The main person that I dealt with Mrs. A. was very polite; she too is Canadian, and so there was zero recrimination for the act I had committed–but she did her job, and made sure that I knew what I was doing.  The consular officer, a certain Ms. J.H.F., also was polite.  At first Mrs. A. suggested that I must come in for a second visit, but when I insisted that I had already committed an expatriating act, she agreed that I was only at the consulate to inform them of that fait accompli and that there would be no need to return.  The expatriating act took place on 28th of February, and she recognized that I was no longer an American citizen according to USC 1481 .

$450 renunciation fee [UPDATE: Please note, I did in fact receive my CLN without paying $450]

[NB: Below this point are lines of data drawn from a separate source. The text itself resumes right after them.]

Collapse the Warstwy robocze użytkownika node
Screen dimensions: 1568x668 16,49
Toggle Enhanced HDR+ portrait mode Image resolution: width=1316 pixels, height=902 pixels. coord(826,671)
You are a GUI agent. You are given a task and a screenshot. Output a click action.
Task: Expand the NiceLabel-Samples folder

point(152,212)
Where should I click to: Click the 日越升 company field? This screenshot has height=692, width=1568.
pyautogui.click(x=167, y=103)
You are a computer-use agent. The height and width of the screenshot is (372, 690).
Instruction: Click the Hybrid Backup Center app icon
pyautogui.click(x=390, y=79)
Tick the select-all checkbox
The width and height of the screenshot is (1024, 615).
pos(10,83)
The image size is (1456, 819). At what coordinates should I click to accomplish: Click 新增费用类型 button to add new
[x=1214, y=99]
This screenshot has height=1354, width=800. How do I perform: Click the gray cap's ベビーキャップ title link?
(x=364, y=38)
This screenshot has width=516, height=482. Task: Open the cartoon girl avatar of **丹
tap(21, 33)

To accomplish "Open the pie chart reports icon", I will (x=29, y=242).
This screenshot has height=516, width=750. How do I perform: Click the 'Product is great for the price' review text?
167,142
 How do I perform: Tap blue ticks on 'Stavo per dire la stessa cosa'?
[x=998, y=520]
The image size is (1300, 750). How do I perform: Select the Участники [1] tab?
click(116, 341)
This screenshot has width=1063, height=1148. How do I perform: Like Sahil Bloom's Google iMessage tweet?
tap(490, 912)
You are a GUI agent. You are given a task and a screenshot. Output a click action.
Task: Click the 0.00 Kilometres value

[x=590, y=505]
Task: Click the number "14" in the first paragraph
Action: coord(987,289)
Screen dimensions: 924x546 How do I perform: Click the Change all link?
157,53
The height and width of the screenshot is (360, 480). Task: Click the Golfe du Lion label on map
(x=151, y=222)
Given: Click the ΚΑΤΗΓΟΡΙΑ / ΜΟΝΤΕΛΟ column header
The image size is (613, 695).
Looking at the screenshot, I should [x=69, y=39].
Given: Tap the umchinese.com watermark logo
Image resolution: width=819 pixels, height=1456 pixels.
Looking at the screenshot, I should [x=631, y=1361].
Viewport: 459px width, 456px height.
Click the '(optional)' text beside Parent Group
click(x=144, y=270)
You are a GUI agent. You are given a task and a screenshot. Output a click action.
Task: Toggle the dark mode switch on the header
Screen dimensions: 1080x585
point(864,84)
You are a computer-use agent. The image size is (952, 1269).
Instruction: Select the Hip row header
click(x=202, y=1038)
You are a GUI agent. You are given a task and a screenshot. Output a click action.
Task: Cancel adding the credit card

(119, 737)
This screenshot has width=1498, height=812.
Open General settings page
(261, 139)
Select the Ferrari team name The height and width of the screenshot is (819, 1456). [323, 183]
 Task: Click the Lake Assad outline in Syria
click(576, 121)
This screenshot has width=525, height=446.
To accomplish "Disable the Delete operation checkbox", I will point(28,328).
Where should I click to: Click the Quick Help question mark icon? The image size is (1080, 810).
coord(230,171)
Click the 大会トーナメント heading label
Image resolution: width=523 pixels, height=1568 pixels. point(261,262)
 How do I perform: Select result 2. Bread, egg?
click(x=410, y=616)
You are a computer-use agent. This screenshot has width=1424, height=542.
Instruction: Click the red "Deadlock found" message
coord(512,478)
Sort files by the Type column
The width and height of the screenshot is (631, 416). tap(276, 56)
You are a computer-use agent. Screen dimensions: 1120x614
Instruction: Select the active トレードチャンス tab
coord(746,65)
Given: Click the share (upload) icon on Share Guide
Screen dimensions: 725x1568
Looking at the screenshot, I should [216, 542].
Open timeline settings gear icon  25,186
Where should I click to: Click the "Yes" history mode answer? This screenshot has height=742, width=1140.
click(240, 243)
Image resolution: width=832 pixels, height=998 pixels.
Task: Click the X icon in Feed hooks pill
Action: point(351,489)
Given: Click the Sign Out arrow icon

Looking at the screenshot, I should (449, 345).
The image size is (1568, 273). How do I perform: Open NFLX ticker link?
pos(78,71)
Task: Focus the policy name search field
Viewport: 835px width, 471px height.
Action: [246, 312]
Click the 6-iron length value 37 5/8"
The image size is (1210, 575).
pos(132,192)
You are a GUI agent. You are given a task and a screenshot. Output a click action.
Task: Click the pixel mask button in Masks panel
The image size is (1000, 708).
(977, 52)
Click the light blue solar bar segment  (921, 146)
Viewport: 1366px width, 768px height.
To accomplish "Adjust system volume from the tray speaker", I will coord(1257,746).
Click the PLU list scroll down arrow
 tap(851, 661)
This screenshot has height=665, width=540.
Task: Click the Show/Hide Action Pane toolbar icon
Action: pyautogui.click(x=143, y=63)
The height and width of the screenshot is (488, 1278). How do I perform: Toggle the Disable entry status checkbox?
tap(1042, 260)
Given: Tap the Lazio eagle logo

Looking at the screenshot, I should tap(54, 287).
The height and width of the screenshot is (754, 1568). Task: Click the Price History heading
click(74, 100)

I can’t yet say, as I suggested in an earlier post, that the $450 fee would not apply to someone who had committed a prior relinquishing act.  It is clear however that “renunciation” and “relinquishment” are two completely different acts in the understanding of the United States Department of the State and their US Consulates General around the world.  Mrs. A. explained that my paperwork would be sent to Washington for examination.  This could take a great deal of time.  Meanwhile, she provided me with sealed copies of all the paperwork.  She said that when the Certificate of Loss of Nationality (CLN) would be approved, she would contact me and I could pick it up after it arrives but I would have to pay any fee that might apply.  She didn’t think that the $450 fee would apply but she wasn’t sure.  So I am not in the clear.  However, the Toronto US Consulate General says that fee is applicable at the time of taking the oath of renuciation.  Singapore too.  The Hamilton Consulate General says the fee is applicable at the time of picking up the CLN, and renuciationguide.com says that fee technically applies to the processing of the necessary paperwork.  In any case, if I’ve made the relinquishing act, owning a Certificate of Loss of Citizenship may not be necessary, provided the State Department recognizes my loss of citizenship.  I’d be like Scarecrow, brains but no diploma.

My written statement

I provided a written statement which I signed in front of the consular officer and which she stamped and sealed.  The text of that statement is as follows:

I have lived in Canada most of my adult life.  I have married a Canadian.  After so many years in Canada it became clear that I have a great attachment to Canada, to my Canadian friends, to my Canadian wife and her family, and to my church community in Canada.  I felt that it was therefore necessary to become a Canadian citizen so that I may become a full member of this great and wonderful country and its people.  Therefore, I applied for Canadian citizenship in 2010, and I also had, even at that time, the intention of relinquishing my US citizenship.  For in taking my pledge to the Queen of Canada, Elizabeth II, on February 28, 2011, I realized that it would be absurd for me to be of divided loyalty.  My duty to the Queen and to the Dominion of Canada precludes me from maintaining citizenship in the United States of America, since when one country calls me to serve, dual citizenship could potentially create a conflict of interest.  To avoid all such conflicts, I have decided with my full volition and all my heart, to relinquish my United States citizenship once and for all, realizing that it is an irrevocable act.